Keder bir okyanustur

  • Nov 06, 2021
instagram viewer

Keder, okyanus gibi, çok geniş ve her şeyi tüketen, çatışan alt akıntılar, dalgalar ve dalgalarla dolu. Görünüşte var olan farklı derinlikler ve farklı sıcaklıklar var, bu yüzden hiçbir zaman tam olarak ele alamayacağız.

Bize ne söylenirse söylensin, geleceğini bilsek de bilmesek de önemli değil. Çünkü keder her zaman doğrusal değildir ve daha da önemlisi, her zaman açık değildir.

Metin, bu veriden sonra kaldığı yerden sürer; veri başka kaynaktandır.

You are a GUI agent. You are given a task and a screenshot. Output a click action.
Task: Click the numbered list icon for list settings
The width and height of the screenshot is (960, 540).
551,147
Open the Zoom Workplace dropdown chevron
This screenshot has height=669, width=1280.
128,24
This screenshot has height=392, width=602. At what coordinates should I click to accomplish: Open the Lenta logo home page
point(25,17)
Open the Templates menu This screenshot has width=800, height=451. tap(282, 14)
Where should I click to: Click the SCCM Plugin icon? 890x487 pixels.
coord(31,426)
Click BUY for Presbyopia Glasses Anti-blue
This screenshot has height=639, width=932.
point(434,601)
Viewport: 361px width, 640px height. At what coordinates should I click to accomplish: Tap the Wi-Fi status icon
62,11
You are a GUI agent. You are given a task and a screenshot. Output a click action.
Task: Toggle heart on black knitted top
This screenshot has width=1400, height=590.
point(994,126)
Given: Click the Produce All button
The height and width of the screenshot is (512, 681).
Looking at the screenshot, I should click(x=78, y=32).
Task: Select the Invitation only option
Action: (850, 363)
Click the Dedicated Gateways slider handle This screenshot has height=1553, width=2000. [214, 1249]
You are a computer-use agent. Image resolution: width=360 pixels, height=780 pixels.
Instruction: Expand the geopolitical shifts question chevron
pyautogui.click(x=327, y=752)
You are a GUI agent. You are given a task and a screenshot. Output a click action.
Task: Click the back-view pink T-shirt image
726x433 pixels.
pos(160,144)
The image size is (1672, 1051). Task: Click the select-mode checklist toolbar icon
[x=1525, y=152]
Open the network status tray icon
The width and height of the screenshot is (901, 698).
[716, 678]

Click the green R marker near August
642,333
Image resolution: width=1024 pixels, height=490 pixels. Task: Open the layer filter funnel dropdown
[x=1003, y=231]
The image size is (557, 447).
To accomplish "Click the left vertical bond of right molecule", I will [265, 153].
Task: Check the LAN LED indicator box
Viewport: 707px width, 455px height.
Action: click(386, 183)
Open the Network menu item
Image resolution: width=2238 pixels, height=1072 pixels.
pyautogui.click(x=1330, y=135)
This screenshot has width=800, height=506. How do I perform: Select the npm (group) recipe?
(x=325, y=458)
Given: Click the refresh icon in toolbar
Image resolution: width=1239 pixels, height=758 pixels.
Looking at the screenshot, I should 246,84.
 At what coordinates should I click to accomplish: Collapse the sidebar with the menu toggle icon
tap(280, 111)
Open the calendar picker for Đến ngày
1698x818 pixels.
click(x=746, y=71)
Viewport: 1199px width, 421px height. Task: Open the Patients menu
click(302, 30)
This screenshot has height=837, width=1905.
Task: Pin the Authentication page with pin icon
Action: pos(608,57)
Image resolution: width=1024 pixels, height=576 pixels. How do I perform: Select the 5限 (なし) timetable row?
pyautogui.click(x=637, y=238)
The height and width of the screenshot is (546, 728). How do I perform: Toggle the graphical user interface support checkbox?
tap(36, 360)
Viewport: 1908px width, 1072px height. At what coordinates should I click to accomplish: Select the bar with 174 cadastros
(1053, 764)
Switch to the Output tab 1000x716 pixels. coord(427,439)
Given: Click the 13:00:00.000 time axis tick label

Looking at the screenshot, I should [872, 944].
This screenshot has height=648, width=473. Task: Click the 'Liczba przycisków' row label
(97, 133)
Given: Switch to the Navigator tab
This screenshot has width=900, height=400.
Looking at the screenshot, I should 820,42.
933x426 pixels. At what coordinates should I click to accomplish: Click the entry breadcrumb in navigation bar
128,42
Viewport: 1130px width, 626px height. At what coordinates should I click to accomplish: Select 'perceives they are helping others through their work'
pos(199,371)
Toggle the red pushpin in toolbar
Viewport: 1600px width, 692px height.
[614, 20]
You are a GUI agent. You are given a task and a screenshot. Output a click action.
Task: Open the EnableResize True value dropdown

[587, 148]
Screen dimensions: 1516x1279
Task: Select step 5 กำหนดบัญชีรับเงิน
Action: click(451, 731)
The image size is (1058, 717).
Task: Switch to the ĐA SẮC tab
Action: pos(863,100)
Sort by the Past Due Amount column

Bayraklar arasında yüzmek gerçekten sadece bir formalite çünkü bir kez içeri girdiniz mi, her yöne çekilmek çok kolay farkına bile varmadan, batana kadar ve akıntıya karşı yüzmek için elinizden geleni yapana kadar, tekrar katıya dönmek için zemin.

Ama şu var ki, artık sağlam bir zemin yok, gerçekten değil. İster etrafınızda dönen şiddete karşı savaşarak, ister etrafında sürüklenene kadar akışa devam ederek, oraya geri dönebilirsiniz.

Ama karaya döndüğünüzde, uzaktaki bayraklar, artık sadece bir güvenlik önerisi, hala okyanusu görebilirsiniz. Hala kokusunu alabilir, tadabilirsiniz. Hala biliyorsunuz ki nereye giderseniz gidin, kiminle tanışırsanız tanışın, ne yaparsanız yapın, etrafımız her zaman tamamen onunla çevrili, bu dünyadaki tek sabit.

Ve bu korkutucu, böyle sürekli bir istikrarsızlık düşüncesi.

Kıyıda oturup gözyaşlarına ve yürek parçalayan kederlere boğulabilirsin. Kıyıda oturabilir ve öfke ve derinden haşlanan hüsranla banyo yapabilirsiniz. Kırılan, yavaş, sert, sabit ve sabit, hiç bitmeyen dalgaların üzerinde duyulmak için çığlık atabilirsiniz.

Kendi kafanızın tiz sessizliğinde güneşlenebilirsiniz. Hepsi mor ve gri olan fırtına bulutlarının uzaktan belirdiğini, bir saniyenin küçük bir dilimi için size başka bir şey hissettirebilecek vaat eden yağmuru izleyebilirsiniz.

Ama yine de okyanusu görebilirsin. Hiç bitmeyen rüzgar esintilerinde kamçılanan bayrakları hala görebilirsiniz. Rüzgar, okyanusu önünüze fırlatır, yüzünüzü tuzlu su lekeleriyle kaplar, böylece okyanusu ya da kendi gözyaşlarınızı ayırt edemezsiniz.

Bize kederin gelgit dalgaları, tsunamiler - arkalarında yıkım ve incinmekten başka bir şey bırakmayan bariz, yıkıcı güçler şeklinde geldiğine inanmamız öğretildi. Ve öyle.

Hepimiz bir noktada o kadar büyük, o kadar sarsıcı bir keder yaşayacağız ki, bize bakan herkes bile bunu görecek. Kendinizi suyun üstünde tutmak için çok uğraştığınızı, kıyıya geri dönmek için çok uğraştığınızı, alt akıntıda şiddetle çırpındığınızı görecekler.

Sana yardım edecekler. Halatlar atacaklar, teknelere binecekler ve sizi içeri çekecekler, sizi destekleyecekler. İsteseniz de istemeseniz de, yüzdüğünüz kıyı şeridinde bulacaksınız.

Ama keder de dalgalanmalar ve damlamalar halinde gelir. İçimizde su damlamalarına ve kafa karışıklığına neden olan keder türü. Zaman içinde yavaşça, sessizce aşınan, kalıcı oluklar ve içimizden geçen bir gelgit dalgası kadar hasar bırakan sinsi, gözden kaçan bir güç.

Yine, bir noktada, beklememiz söylendiği gibi, olması gerektiğini düşündüğümüz gibi görünmeyen kederin ağırlığı altında sıkışıp kalmanın getirdiği boğucu sessizliği hepimiz deneyimleyeceğiz. Bazen bu, evrendeki en yalnız kıyı şeridi olabilir.